#### [Given problem]
Reproduce verbatim the lines that run from the start of the data through the line containing "pyautogui.click(x=285, y=339)", including both ends.

[Dataset records]
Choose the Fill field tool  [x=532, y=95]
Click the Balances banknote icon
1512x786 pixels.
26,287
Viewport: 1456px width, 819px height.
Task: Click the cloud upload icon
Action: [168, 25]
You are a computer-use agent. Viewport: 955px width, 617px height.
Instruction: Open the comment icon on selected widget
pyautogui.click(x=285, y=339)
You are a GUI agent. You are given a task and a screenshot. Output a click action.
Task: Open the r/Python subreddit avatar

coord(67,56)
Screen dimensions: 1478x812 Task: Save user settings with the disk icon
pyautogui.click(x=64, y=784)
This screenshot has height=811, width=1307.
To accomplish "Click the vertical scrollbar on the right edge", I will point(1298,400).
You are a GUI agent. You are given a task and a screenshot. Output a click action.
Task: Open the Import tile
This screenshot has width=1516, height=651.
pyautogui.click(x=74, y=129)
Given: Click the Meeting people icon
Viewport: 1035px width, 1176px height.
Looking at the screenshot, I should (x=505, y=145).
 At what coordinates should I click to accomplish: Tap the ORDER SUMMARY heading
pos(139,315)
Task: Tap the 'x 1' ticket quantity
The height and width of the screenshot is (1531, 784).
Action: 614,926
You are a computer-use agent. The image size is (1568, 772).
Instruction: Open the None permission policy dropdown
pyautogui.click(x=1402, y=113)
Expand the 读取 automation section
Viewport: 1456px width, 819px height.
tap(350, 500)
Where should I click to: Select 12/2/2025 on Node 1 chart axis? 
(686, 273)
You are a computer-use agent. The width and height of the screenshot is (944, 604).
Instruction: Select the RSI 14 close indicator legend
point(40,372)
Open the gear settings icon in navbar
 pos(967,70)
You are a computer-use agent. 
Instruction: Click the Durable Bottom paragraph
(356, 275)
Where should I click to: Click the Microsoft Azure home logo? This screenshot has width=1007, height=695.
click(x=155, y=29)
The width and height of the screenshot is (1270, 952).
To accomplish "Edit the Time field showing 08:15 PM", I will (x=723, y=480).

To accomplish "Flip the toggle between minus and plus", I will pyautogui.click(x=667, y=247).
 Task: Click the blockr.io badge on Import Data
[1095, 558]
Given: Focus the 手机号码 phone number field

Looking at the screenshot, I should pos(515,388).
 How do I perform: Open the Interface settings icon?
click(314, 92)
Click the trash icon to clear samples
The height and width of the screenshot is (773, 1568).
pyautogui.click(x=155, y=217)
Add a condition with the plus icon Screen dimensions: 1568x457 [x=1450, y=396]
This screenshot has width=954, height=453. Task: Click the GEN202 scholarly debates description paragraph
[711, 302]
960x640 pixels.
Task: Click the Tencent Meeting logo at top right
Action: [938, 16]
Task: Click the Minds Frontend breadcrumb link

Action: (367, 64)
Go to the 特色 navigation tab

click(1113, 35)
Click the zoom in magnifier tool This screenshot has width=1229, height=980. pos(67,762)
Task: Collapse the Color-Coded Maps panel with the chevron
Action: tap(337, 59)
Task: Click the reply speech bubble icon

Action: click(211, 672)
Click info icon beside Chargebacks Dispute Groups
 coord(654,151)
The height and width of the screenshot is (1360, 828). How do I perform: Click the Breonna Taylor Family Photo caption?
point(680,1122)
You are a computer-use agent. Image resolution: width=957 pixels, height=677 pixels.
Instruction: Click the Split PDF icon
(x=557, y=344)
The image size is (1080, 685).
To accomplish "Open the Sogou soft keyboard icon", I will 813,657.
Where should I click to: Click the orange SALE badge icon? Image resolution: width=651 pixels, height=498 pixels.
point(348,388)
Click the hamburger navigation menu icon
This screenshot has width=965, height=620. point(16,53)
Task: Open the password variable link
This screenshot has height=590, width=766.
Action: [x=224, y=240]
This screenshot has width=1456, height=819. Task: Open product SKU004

#### [Full response]
Choose the Fill field tool  [x=532, y=95]
Click the Balances banknote icon
1512x786 pixels.
26,287
Viewport: 1456px width, 819px height.
Task: Click the cloud upload icon
Action: [168, 25]
You are a computer-use agent. Viewport: 955px width, 617px height.
Instruction: Open the comment icon on selected widget
pyautogui.click(x=285, y=339)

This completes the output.